Saturday, April 10, 2010

Dean's Joke Mine

Greg Dean’s Step by Step to Stand-up Comedy provides the instruction for the tale component of the CATTt. The tale, and all other components of the CATTt, (in a choric sense) should be interpreted with all the meanings of the word: a tale told, untold, heard, known, true, false, part true part false, a routine, a performance, the tale of an animal, a lie, a rumor, gossip, the end of something, etc. True or false, and anything in between, goes in electracy—it’s relations that matter. Dean gives us the tools to recognize a joke structure and put it into practice in a stand-up routine. I won’t be standing up to create a routine in this blog (not literally, anyway), but I will be using Dean to manipulate the mechanics of a joke mechanism and joke-telling.  Dean’s instruction will intersect with Virno’s logic of the rule (and the way out to innovation in the state of exception through fallacious reasoning/logic and phronesis), aspects of Deleuze and Guattari’s conceptual persona and their vital anecdote (a tale of sorts), and the problem of the commodity form that Deleuze and Guattari identify as a problem and Marchand explains by showing us how public opinion manifests in (and is perpetuated by) commercial advertising images, slogans, and techniques.
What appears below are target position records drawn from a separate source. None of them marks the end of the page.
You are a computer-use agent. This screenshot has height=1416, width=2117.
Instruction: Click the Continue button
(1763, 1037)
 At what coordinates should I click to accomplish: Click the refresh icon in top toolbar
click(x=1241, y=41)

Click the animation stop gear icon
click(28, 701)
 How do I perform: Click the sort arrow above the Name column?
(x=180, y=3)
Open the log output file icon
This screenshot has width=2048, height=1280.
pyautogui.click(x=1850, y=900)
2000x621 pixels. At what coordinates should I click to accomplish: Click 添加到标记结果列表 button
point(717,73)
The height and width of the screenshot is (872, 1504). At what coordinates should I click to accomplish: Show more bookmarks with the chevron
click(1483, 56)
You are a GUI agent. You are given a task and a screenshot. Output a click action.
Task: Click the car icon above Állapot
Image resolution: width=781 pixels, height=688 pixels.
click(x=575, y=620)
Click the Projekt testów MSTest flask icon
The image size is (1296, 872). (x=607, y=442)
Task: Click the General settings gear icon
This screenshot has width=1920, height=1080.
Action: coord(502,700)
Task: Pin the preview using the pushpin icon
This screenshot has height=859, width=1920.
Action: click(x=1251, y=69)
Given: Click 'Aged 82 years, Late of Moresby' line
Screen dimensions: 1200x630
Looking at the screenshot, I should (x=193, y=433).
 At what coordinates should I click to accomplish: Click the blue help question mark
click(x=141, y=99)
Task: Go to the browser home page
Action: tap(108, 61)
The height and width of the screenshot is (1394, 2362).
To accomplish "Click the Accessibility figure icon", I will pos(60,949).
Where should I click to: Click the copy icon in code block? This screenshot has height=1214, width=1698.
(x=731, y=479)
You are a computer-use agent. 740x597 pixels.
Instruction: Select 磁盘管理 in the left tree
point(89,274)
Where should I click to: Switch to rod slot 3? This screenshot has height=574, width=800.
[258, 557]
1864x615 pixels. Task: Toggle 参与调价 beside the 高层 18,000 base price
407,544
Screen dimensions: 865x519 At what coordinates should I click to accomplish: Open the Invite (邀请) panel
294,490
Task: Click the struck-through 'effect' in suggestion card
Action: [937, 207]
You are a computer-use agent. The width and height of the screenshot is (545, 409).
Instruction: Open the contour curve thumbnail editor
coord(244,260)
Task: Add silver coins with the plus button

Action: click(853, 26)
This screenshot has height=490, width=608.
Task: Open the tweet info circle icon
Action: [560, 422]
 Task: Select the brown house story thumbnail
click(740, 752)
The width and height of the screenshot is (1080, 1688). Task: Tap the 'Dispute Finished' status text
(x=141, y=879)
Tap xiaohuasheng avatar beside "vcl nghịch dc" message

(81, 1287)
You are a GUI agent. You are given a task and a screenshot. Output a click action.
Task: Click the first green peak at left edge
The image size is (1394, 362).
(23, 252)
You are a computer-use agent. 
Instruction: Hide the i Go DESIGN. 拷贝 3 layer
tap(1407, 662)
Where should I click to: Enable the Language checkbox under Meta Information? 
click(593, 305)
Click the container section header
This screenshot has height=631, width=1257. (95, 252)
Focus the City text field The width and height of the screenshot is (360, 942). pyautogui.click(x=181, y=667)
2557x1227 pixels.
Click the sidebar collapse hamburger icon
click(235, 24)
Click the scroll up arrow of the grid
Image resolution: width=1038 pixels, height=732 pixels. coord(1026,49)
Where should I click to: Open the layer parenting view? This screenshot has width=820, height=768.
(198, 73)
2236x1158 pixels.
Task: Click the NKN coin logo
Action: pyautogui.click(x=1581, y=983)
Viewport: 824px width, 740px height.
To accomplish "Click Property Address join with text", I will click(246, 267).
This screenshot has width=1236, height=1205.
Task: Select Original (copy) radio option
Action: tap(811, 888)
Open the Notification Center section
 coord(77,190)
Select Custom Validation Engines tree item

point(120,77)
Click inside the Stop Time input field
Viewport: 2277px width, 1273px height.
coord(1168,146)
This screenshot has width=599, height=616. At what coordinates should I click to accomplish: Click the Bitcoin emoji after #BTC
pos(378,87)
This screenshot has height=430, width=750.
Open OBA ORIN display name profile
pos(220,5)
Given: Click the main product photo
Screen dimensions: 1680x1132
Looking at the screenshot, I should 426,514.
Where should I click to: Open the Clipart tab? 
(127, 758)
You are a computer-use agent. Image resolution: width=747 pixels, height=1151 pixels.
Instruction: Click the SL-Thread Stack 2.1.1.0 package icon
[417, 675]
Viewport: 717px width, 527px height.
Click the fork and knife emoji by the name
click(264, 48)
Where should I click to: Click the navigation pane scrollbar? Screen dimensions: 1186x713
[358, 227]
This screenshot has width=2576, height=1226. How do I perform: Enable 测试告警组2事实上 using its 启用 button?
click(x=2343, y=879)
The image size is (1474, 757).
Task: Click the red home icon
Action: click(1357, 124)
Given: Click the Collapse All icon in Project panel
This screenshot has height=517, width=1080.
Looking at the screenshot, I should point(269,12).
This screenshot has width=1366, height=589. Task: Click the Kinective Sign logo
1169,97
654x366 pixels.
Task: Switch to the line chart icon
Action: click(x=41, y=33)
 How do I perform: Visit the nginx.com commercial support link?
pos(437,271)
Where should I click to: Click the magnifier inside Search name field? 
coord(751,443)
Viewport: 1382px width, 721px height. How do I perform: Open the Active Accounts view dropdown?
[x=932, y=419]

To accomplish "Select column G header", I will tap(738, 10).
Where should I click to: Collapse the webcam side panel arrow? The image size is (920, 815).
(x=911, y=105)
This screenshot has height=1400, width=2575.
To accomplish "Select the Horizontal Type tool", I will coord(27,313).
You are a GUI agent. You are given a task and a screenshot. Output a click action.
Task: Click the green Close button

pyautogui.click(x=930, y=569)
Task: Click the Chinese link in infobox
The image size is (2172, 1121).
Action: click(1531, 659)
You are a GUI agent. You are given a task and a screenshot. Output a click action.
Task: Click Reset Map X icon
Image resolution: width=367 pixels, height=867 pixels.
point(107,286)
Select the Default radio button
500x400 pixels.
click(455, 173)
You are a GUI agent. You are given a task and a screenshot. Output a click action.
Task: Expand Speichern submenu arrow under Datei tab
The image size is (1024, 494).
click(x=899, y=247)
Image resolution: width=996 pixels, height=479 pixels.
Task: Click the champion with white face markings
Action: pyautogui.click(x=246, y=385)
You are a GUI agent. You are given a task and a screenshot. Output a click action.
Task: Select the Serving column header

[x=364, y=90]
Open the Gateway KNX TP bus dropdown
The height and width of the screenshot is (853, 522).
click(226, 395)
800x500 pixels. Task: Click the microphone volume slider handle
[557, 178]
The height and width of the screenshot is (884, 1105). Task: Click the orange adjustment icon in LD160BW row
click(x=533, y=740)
Advertising draws from a populace's assumptions and perpetuates the ideologies that underlie them (Lecture Notes). Dean’s joke mechanism will help us get closer to these underlying ideologies. Our goal is to “bring to the surface one of these deep world views” (Lecture Notes) and question its foundation. We will try to influence common assumptions at the level of desire (persuasion), through the pleasure/pain axis of electracy (Lecture Notes). This axis is important because it is the “key to the idea of persuasion as experience” (Lecture Notes). The factors that condition experience on the pleasure/pain axis are not enough to penetrate through habitus, but they do create a space of reflection for someone to potentially change their mind. The attitude that we will adopt through a conceptual persona to create the conditions for thinking the unthought may originate from the axis of pain (or tragedy, atë), but its delivery is more effective from the comedic point of view because the “comedic character is inglorious but indestructible” (Lecture Notes)—he or she exposes expectations and then overturns them.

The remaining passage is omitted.